Lo que se pide
Indica si cada afirmación coincide con el texto sobre los cuentos, respondiendo sí o no y citando tal cual las palabras del texto que lo deciden.
1. Los niños se cansan de un cuento cuando ya se lo saben.
2. El narrador elegido casi siempre es un adulto.
3. La bibliotecaria mencionada opina que los clásicos no son necesarios.

:: Texto para leer ::

Defensa del cuento

Los cuentos exponen a los niños a la realidad cruda, con sus bondades y sus crueldades, y lo hacen por múltiples vías simultáneamente, unas explícitas y otras tácitas, unas obvias y otras sutiles. Le leen al inconsciente de un cerebro hiperactivo para que también él aprenda a leer entre las líneas de un mundo complicado.

Por eso los niños reclaman los cuentos con la misma urgencia con que piden caramelos, y quieren que se los contemos una y otra vez en lugar de cansarse cuando se los saben: porque lo importante en estos relatos es lo que no se dice, y cada vez que se escuchan es una nueva oportunidad de volverle a dar vueltas a lo que sugieren en paralelo, de entrenarse y deleitarse con un coro de estímulos mientras esas voces van descubriéndose y calando más hondo. Los cuentos son antes de dormir, cuando la vigilia cede el paso a estados más propicios para quedar luego la mente rumiando.

Aunque los protagonistas sean niños, el narrador elegido casi siempre es un adulto, un embajador en su mundo infantil procedente del mundo de los mayores, que es del que en realidad hablan los cuentos. El sabe cómo son las cosas ahí fuera, cuando los padres quedan lejos. No es raro que sea el padre el escogido, frente a otros momentos en los que suelen preferir estar con la madre. Tampoco lo es que sea un tercer adulto, como alguien que esté de visita en casa, ni que el momento de la lectura sirva frecuentemente para la reconciliación después de una regañina. El narrador ideal debe ser un nexo con la realidad áspera: están buscando conocerla, no asistir a un mero ejercicio de inventiva sobre mundos ideales que nada tengan que ver con lo humano.

Buscando reacciones al caso de la escuela Taber de Barcelona y su retirada y marcado de libros que fomentan roles de género, es preocupante que en Twitter y Facebook los relativamente pocos que he visto disculpar o apoyar la censura sean educadores infantiles. También, como excepción entre los de su gremio, he leído a una bibliotecaria decir que «hay cuentos escritos ahora muy bonitos y los clásicos no hacen falta para nada». Un desatino, para empezar porque «bonito» no es un buen adjetivo para calificar el valor de un cuento, y para continuar porque no es sinónimo de relato corto dirigido a niños.

:::
:: Datos extraídos ::

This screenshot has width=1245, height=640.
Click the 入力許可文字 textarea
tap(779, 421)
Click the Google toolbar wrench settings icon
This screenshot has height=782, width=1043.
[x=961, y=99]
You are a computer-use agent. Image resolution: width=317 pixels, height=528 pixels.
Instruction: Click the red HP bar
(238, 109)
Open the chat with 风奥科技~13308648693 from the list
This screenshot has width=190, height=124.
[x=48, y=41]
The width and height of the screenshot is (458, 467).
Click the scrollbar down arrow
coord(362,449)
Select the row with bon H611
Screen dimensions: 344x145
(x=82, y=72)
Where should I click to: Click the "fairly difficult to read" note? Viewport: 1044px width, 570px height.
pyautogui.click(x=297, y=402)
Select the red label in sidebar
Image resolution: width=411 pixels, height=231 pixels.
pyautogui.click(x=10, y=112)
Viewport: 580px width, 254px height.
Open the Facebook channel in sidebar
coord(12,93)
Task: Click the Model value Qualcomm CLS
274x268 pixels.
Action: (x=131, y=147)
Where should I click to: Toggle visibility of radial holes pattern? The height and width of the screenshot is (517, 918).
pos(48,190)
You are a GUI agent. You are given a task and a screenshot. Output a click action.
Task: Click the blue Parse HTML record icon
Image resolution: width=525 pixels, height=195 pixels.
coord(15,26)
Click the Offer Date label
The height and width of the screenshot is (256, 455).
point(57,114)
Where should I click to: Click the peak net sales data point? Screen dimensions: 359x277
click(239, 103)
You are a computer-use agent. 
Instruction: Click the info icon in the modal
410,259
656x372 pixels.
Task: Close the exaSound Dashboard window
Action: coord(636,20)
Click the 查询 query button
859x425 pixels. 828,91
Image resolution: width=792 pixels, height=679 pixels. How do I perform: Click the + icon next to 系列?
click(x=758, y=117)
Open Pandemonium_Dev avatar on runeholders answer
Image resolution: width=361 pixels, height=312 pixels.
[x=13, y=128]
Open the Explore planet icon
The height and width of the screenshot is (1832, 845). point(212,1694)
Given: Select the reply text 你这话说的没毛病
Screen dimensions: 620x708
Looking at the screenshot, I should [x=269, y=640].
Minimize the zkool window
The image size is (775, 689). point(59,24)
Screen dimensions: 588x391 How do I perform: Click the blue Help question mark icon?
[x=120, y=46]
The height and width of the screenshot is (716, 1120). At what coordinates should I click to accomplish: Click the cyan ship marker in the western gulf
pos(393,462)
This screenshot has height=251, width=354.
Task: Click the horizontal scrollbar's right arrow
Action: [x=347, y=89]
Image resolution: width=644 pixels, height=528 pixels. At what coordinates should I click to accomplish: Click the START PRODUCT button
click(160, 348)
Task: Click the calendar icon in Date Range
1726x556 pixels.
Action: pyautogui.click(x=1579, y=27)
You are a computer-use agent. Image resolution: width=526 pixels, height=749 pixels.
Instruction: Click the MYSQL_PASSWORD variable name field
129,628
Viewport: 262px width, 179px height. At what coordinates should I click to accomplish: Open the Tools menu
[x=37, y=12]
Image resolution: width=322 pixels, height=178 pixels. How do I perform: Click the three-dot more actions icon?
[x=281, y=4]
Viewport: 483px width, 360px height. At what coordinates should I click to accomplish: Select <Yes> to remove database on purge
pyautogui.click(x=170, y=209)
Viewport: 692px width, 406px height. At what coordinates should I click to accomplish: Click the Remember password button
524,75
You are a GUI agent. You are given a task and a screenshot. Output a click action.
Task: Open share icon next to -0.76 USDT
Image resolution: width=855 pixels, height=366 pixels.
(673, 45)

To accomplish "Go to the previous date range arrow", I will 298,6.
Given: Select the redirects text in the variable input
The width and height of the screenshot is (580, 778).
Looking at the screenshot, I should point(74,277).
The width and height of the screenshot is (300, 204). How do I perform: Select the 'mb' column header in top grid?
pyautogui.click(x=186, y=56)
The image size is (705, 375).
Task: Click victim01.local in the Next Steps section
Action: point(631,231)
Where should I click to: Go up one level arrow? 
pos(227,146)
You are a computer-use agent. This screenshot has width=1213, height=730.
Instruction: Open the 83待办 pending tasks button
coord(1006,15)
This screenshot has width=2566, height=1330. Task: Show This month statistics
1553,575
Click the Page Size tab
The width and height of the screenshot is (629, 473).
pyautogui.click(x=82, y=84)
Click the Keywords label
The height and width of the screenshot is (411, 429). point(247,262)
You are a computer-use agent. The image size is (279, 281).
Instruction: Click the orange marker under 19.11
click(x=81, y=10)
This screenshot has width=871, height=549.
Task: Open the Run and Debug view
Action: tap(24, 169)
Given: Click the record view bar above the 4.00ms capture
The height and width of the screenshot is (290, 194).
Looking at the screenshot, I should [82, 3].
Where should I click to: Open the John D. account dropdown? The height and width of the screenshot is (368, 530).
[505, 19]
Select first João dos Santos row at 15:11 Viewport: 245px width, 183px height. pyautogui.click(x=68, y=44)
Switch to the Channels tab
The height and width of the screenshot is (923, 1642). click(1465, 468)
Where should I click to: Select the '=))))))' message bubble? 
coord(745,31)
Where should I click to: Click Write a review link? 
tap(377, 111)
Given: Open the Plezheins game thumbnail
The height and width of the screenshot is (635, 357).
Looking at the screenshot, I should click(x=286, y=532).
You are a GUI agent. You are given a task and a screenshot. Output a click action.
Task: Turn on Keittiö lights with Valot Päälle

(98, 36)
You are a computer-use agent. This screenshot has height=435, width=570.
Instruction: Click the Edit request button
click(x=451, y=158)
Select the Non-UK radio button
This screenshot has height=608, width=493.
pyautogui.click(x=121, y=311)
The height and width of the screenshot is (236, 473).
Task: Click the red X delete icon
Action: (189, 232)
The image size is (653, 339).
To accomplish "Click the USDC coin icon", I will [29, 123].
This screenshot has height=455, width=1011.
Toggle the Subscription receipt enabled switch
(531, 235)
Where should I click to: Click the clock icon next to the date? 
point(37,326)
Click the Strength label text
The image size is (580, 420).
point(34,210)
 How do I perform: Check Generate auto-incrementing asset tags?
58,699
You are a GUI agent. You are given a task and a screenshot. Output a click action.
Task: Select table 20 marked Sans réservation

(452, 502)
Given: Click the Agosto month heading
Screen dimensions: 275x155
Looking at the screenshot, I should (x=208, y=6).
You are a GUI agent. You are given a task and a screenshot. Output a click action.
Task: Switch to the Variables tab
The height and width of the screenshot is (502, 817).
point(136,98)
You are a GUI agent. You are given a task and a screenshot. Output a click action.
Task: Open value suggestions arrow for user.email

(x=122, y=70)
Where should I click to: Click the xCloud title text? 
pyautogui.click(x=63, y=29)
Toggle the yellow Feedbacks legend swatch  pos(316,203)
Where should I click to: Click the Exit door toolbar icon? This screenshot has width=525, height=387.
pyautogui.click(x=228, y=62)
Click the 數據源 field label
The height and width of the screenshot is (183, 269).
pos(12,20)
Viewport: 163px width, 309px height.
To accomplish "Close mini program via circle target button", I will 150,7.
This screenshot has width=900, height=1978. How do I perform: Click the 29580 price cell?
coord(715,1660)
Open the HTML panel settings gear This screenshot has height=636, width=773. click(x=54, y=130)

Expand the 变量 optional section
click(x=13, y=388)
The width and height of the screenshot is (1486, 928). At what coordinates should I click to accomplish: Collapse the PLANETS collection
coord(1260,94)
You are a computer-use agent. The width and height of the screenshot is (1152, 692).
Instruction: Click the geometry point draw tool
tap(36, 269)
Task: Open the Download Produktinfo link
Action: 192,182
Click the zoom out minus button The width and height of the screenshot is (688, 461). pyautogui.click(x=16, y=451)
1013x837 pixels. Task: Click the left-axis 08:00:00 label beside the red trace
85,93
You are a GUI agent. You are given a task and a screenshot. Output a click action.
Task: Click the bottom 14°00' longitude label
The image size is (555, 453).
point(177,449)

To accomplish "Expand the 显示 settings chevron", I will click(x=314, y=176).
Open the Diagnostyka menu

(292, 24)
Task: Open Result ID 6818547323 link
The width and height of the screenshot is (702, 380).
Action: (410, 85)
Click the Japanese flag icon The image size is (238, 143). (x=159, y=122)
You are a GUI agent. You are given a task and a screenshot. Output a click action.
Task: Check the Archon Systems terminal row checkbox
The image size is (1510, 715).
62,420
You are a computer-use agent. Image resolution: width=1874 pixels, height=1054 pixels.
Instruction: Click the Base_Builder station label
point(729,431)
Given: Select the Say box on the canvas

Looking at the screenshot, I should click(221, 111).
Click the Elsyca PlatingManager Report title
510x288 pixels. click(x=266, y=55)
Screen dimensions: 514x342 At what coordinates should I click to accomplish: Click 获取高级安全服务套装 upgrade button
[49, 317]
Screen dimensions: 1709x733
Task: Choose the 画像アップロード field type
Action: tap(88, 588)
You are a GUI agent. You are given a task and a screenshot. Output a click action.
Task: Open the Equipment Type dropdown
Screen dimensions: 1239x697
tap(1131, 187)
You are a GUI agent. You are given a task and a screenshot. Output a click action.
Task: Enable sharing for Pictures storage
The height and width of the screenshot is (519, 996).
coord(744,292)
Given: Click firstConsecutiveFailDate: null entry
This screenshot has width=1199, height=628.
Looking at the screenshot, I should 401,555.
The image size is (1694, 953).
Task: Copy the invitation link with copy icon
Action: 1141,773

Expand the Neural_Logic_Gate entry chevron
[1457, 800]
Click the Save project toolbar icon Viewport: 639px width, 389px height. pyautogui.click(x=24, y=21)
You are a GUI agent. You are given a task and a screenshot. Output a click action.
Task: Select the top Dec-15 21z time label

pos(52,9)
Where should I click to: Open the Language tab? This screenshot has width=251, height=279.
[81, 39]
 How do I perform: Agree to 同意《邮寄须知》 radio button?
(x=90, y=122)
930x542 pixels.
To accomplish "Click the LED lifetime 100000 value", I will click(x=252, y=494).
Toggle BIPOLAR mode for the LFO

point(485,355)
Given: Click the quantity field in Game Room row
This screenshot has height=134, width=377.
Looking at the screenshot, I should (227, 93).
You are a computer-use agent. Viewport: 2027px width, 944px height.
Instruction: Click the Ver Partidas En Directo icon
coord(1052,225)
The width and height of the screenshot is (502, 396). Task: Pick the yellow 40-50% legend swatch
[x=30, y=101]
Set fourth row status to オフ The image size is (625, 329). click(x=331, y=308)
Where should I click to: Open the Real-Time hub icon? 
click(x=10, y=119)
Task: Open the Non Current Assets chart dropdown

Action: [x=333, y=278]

:::

Respuesta del ejercicio
1. No: «quieren que se los contemos una y otra vez en lugar de cansarse cuando se los saben».
2. Sí: «el narrador elegido casi siempre es un adulto».
3. Sí: «los clásicos no hacen falta para nada».